Smell You Later?

mouse2

Just what is a mouse looking for when it sniffs around the floorboards in your attic? He or she might be attracted by darcin, a pheromone found in the urine of male mice. Your murine roommate might also be exploring an area where this beguiling protein, named for Mr. Darcy of Pride and Prejudice fame, used to be.

In study published this week in Science, biologists lead by Professor Jane Hurst at the University of Liverpool in England show that both male and female house mice will remember the location of darcin, even after any trace of it has been removed.

“This attraction to the place they remember is just as strong as attraction to the scent itself,” explains Hurst in a press release from the university. Indeed both male and female mice will remember and spend significantly more time at a site where either male urine or darcin alone used to be. They can even remember this location for up to a fortnight after just a single visit. However, once a mouse revisits a place, and discovers that the scent is no longer there, it will not remember the spot on subsequent visits.

Darcin is not volatile like some of the other scented components of urine, so the mice have to get up close and personal in order to feel its effects. In fact, in the absence of darcin, a female mouse does not respond to any of the airborne aromas of a potential mate’s leavings. While a male mouse will recognize a competitor’s airborne odors as different from his own even without darcin around, he will not remember its location in the future.

In addition to promoting the memory of a specific place, darcin can prompt female mice to learn an individual male’s scent.

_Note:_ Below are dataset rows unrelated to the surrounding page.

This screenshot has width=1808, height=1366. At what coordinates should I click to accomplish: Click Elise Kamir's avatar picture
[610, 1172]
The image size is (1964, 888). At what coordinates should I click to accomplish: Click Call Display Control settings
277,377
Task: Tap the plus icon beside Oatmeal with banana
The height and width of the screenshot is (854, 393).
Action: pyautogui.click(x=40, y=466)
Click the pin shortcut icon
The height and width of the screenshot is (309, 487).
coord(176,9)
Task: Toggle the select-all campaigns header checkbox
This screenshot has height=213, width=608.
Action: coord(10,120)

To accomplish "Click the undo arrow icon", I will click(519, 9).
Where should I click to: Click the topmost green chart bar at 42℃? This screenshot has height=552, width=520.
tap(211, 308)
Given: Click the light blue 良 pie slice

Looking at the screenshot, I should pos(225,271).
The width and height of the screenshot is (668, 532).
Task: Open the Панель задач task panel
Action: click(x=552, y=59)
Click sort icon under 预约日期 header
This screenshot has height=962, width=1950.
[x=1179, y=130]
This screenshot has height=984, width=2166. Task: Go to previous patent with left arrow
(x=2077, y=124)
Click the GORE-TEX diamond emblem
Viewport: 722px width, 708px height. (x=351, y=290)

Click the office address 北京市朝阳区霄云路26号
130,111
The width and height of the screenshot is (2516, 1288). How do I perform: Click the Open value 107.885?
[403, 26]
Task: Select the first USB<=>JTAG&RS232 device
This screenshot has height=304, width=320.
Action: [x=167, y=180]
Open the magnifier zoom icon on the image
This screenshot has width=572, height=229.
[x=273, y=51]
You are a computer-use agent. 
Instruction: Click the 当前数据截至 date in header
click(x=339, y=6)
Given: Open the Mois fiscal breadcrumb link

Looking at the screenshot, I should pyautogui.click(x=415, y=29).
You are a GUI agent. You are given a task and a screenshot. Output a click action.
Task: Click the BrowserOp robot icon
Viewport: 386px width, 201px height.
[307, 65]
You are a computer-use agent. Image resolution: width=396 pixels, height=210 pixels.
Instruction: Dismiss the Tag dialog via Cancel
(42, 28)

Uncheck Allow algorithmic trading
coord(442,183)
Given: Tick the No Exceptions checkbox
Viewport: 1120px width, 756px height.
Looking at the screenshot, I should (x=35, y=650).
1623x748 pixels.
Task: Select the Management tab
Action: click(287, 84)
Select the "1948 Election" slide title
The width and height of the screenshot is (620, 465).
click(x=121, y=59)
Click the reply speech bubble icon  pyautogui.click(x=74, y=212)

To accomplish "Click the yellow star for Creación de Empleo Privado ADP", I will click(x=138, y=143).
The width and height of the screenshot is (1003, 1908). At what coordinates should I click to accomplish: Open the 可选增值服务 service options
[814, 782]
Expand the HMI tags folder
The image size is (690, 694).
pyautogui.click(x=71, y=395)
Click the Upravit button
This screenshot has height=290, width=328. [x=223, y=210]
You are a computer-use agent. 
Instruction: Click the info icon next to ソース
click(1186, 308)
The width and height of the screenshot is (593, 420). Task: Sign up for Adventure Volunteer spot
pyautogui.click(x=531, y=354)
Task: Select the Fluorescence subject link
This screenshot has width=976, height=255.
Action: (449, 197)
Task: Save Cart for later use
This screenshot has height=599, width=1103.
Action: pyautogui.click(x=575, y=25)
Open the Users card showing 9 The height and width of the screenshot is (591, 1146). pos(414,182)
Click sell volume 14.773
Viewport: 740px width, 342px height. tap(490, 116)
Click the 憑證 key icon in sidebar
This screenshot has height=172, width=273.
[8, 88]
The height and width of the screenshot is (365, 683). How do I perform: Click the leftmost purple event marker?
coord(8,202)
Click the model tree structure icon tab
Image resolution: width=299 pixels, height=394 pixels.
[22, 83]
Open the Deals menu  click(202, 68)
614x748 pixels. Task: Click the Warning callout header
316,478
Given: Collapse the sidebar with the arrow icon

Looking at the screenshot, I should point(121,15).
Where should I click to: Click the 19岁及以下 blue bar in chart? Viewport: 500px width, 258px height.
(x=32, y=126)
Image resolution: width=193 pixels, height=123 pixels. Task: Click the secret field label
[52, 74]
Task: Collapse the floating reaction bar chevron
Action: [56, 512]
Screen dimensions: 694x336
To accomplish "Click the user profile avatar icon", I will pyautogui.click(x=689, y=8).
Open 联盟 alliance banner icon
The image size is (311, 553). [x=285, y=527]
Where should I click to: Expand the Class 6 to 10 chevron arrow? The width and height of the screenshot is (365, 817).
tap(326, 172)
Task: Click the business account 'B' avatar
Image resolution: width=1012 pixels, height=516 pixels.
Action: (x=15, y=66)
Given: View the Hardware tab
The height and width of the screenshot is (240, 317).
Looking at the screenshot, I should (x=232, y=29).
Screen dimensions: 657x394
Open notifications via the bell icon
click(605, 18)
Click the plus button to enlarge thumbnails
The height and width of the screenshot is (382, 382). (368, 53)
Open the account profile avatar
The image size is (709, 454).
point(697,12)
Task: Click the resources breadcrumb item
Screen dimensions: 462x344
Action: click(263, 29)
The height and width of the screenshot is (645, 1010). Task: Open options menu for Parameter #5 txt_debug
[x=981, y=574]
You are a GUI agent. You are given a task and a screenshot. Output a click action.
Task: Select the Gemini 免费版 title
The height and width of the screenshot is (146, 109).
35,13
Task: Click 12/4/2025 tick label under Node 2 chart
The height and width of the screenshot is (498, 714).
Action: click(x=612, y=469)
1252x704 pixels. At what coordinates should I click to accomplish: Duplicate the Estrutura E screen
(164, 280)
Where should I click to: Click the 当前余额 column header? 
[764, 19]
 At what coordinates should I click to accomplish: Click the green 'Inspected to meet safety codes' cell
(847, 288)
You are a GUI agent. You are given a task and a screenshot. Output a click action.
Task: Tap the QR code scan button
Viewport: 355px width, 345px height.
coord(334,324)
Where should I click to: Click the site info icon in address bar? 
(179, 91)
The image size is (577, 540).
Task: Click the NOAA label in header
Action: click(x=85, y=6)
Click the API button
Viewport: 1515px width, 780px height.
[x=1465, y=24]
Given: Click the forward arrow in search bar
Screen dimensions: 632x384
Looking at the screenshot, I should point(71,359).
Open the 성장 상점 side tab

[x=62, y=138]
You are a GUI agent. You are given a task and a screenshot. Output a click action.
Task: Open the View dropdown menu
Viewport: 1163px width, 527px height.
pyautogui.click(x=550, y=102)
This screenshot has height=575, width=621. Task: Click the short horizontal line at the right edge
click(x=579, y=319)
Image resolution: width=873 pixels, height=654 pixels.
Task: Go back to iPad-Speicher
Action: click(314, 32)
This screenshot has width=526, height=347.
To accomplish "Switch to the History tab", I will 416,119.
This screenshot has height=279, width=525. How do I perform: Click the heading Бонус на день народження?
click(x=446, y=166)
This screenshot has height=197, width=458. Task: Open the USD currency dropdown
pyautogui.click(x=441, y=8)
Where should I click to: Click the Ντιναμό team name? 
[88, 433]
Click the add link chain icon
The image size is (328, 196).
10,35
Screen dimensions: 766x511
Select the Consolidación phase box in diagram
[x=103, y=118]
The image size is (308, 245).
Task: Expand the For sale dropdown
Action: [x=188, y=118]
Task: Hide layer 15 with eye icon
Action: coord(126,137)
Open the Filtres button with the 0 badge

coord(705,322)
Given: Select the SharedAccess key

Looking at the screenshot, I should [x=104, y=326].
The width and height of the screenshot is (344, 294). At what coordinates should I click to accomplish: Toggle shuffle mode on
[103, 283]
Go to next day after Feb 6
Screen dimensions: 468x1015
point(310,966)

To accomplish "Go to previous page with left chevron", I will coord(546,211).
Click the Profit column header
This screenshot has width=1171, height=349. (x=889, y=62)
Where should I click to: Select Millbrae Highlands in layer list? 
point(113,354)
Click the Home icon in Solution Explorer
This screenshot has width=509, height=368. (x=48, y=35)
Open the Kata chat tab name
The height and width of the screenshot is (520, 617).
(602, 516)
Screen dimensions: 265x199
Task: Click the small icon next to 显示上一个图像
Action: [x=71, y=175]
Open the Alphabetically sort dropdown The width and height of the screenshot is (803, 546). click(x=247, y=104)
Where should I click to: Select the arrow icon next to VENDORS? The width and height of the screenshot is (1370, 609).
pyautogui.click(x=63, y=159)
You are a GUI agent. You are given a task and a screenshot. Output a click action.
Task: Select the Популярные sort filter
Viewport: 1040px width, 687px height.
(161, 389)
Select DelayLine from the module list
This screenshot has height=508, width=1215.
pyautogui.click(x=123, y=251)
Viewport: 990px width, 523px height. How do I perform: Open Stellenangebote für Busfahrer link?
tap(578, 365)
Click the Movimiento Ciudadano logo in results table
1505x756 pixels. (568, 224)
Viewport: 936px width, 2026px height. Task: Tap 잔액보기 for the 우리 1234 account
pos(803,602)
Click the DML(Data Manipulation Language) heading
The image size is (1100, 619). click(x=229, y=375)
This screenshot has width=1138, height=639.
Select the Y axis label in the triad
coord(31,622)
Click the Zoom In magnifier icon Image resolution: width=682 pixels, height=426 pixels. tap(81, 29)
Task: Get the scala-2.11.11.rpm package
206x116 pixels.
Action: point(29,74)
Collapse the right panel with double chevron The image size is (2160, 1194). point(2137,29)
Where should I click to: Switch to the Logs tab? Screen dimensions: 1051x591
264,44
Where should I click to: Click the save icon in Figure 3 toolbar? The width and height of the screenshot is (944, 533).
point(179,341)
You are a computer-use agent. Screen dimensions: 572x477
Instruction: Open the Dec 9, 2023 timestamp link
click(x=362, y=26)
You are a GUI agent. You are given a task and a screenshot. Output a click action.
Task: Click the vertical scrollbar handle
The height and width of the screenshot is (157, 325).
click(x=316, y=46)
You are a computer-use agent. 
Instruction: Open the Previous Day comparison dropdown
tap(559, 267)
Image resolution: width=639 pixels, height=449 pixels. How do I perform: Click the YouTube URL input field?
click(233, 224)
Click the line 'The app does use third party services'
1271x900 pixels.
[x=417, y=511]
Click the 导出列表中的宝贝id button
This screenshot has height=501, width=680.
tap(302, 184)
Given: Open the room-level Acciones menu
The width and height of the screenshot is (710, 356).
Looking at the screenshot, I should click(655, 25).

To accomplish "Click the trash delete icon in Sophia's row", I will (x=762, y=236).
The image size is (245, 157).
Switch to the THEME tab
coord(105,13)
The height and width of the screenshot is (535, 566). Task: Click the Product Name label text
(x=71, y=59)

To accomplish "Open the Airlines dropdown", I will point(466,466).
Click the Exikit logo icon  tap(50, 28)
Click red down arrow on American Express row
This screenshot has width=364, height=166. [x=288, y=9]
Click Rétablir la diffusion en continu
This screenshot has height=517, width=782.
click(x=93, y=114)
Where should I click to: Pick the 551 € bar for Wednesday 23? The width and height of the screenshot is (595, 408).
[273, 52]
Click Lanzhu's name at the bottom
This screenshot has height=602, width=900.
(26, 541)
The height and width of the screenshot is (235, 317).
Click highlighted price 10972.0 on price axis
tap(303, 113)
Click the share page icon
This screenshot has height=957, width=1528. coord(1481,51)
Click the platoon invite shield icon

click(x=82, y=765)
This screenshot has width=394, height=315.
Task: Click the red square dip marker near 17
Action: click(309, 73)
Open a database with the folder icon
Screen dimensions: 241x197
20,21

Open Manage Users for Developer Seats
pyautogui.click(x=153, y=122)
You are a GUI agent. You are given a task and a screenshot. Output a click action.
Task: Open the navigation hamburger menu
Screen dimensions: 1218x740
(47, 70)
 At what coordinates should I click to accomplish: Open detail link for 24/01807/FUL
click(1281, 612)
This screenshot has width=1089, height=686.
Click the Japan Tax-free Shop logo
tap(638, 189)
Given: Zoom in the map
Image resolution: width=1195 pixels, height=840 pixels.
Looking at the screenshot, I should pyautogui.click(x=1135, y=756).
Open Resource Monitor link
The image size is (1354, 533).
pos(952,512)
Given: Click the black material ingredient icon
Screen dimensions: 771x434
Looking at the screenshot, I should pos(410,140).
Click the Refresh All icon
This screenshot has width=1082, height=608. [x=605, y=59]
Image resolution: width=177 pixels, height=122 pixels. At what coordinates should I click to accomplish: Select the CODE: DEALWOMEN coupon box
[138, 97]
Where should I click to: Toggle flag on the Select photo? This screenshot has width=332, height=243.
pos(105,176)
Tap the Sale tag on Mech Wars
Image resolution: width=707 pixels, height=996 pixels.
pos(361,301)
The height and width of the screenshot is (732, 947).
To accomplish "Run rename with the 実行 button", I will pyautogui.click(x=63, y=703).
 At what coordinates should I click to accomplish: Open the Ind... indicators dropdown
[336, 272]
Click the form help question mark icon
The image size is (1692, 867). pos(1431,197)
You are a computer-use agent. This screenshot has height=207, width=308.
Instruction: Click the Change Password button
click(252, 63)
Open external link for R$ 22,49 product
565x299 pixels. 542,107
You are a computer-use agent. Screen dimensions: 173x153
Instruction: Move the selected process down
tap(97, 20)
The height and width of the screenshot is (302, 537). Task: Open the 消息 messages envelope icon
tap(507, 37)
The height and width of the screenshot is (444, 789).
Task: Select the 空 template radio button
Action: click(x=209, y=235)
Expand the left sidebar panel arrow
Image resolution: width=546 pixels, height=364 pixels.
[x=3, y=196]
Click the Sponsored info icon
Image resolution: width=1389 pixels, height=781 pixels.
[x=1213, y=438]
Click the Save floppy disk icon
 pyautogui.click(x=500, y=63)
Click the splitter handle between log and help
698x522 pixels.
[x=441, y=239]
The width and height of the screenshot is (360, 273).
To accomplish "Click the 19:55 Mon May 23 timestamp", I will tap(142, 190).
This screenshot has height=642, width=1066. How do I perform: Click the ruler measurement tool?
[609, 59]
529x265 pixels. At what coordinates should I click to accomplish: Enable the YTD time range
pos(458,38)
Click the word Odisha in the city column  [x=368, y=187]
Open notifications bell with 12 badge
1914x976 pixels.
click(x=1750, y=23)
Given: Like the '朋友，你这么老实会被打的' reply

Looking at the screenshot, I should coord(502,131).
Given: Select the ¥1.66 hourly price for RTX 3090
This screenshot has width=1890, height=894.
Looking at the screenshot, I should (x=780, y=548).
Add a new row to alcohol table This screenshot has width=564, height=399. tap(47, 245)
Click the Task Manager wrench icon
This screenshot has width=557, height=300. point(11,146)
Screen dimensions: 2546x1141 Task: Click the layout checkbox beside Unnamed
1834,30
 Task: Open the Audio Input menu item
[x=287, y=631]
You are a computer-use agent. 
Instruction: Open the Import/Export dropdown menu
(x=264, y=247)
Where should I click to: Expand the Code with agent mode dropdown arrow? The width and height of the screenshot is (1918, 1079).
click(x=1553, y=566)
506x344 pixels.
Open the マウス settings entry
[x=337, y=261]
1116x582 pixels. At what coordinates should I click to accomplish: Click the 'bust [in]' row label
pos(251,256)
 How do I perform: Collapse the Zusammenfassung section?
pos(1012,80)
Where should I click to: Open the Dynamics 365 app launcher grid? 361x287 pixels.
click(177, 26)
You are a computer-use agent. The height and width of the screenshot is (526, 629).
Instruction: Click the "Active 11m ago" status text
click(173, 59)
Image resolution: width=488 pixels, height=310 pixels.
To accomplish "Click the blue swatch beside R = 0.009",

They will then be drawn to that scent, and not to the scent of another male, after darcin has been removed.

This pheromone-inspired learning and memory behavior has not been widely recognized before and is both “reliable and rapid”, say the biologists. Darcin may therefore provide a new handle for scientists to study what happens in the mouse brain when a memory is formed. For now, however, darcin will only serve to tell your upstairs neighbor that there was a friend nearby.

From:
S. A. Roberts, A. J. Davidson, L. McLean, R. J. Beynon, and J.L. Hurst, “Pheromonal Induction of Spatial Learning in Mice”, Science, 2012, 338 (6113), 1462-1465,  doi: 10.1126/science.1225638

University Press Release

More Questions? Leave a comment!

4 thoughts on “Smell You Later?

  1. It’s interesting that a male mouse is attracted to the smell of another male instead of being repelled or alerted by it in a territorial sense.

    1. Ah, yes. Well, it seems that male mice are very competitive, and competition can be complicated. The authors say in the paper that the male mice are “are strongly motivated to monitor and countermark signals from potential competitors, particularly those within a competitive male’s own scent-marked territory.” This is backed up by this paper: http://onlinelibrary.wiley.com/doi/10.1002/bies.20147/abstract;jsessionid=27CAB81239ED73943DA62AD5E4135EDE.d02t03

      My interpretation is that because none of the male mice really have a claim to the territory around the petri dish, they countermark in order to stake a claim/assert their dominance. Memory of the place allows them to keep tabs on it to make sure that their smell will dominate. I also gather that a female mouse is attracted to a specific male’s scent markers because they signal that he is powerful enough to hold down his own territory, and therefore makes a desirable mate. This is what motivates territorialism in male mice in the first place.